◆ TASK OBJECTIVE ◆
Show only those lines of the entries where the string "number" is found.

Records excerpted from a collection
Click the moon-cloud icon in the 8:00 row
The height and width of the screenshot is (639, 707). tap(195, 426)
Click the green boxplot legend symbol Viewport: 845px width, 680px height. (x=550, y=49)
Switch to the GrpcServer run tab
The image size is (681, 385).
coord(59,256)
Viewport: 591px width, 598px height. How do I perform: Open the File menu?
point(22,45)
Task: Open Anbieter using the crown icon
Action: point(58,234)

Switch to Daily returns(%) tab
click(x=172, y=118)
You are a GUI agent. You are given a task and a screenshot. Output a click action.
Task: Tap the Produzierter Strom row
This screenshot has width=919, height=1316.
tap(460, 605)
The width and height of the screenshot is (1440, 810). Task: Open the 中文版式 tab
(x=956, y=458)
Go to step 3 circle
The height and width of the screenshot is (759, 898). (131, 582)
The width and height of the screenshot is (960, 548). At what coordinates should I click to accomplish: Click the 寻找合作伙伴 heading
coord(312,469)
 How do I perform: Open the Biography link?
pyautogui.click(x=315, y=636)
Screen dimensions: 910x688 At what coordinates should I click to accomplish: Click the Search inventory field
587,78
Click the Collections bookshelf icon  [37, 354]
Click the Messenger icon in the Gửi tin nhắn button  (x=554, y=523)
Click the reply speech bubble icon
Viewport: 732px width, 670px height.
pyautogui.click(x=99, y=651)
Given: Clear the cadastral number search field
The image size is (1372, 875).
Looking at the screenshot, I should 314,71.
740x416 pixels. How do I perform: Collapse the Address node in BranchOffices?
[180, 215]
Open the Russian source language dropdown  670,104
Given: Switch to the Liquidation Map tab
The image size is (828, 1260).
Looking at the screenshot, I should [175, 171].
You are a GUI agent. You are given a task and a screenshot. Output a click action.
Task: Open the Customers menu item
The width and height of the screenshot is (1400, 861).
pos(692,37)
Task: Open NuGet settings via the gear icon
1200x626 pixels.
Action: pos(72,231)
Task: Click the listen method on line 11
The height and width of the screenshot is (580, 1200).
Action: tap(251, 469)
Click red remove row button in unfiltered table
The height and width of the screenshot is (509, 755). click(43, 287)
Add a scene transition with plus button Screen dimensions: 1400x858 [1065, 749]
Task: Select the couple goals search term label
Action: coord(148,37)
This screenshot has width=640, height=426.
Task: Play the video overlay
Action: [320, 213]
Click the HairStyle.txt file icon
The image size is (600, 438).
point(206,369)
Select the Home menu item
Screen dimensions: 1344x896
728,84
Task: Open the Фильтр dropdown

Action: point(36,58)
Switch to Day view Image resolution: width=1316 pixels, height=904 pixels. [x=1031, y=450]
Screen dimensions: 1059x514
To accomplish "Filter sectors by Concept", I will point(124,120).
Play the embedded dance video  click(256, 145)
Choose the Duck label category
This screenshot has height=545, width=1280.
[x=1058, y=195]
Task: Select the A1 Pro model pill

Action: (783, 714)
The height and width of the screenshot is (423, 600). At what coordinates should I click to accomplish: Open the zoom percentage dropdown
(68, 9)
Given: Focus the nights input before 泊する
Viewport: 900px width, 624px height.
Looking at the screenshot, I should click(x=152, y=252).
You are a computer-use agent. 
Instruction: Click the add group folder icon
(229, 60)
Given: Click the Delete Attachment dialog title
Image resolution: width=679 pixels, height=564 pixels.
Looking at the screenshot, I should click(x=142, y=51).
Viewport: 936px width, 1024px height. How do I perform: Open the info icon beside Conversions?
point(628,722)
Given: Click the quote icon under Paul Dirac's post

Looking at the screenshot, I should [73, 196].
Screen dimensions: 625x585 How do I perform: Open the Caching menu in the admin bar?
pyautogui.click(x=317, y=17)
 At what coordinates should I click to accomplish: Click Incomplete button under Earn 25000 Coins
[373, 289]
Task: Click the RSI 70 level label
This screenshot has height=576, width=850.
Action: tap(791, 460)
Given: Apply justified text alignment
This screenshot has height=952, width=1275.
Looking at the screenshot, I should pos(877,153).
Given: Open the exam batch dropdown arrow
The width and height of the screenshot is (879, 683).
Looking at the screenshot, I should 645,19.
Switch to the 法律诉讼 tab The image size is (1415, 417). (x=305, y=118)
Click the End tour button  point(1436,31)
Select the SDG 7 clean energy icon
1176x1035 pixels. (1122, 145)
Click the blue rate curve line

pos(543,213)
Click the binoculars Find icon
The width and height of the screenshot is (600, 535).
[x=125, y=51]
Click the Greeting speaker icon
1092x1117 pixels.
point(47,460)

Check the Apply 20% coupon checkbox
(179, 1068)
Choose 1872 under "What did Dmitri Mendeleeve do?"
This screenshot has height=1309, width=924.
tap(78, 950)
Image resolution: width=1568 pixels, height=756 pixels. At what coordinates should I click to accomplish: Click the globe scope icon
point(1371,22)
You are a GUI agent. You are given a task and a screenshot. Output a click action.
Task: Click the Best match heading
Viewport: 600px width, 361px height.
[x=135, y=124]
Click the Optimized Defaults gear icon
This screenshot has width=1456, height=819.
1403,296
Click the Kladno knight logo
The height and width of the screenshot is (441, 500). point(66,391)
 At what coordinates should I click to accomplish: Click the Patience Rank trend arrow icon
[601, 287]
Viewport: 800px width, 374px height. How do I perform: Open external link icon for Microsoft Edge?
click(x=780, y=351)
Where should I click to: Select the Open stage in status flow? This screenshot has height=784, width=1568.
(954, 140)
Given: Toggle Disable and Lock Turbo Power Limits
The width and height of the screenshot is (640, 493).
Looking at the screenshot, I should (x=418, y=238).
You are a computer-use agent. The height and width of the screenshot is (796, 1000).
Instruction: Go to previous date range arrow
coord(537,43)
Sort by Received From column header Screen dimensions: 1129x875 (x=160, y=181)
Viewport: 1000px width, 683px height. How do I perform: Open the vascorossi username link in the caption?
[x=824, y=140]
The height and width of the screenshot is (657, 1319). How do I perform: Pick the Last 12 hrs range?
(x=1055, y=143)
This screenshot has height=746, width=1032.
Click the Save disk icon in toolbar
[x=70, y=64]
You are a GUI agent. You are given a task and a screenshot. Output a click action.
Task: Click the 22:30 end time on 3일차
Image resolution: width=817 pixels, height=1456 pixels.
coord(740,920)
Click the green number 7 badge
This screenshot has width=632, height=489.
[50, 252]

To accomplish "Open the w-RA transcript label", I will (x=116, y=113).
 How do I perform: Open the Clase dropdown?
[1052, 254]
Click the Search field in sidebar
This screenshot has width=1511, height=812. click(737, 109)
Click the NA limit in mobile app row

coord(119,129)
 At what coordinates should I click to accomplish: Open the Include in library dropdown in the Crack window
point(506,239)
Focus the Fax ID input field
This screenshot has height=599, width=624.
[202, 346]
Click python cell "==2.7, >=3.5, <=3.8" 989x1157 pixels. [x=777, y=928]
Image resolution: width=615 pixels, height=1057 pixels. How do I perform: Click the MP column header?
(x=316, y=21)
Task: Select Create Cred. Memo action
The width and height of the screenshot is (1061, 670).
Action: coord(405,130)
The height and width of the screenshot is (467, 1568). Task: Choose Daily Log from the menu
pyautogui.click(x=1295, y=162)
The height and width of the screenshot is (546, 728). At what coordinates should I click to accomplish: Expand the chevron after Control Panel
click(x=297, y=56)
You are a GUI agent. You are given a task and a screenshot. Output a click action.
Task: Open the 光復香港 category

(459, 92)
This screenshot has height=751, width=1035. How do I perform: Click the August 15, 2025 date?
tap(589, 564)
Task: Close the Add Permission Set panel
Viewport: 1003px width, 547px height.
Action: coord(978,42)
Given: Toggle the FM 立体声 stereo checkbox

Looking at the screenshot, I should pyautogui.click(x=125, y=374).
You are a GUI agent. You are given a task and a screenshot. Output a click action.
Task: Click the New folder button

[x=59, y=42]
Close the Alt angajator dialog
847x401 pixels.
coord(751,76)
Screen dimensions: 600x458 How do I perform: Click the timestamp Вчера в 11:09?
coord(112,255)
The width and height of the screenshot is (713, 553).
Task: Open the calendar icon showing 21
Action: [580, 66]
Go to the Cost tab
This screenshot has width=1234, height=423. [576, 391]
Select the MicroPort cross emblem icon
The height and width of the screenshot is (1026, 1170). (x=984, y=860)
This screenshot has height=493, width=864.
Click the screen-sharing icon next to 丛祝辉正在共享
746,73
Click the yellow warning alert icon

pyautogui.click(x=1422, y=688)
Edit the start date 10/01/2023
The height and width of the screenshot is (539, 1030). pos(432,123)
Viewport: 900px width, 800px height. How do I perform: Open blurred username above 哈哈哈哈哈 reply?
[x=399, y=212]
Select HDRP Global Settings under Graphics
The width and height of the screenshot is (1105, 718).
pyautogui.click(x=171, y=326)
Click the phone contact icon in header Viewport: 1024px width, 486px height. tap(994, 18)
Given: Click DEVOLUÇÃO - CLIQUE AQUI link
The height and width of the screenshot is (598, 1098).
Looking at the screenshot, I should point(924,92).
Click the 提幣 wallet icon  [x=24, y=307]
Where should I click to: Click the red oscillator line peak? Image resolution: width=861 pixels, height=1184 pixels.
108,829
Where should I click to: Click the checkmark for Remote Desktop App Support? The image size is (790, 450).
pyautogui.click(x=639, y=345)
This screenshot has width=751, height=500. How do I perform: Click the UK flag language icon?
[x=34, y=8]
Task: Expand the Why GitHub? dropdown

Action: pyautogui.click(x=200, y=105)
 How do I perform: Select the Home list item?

◆ REPLY TO THE TASK ◆
Given: Clear the cadastral number search field
Click the green number 7 badge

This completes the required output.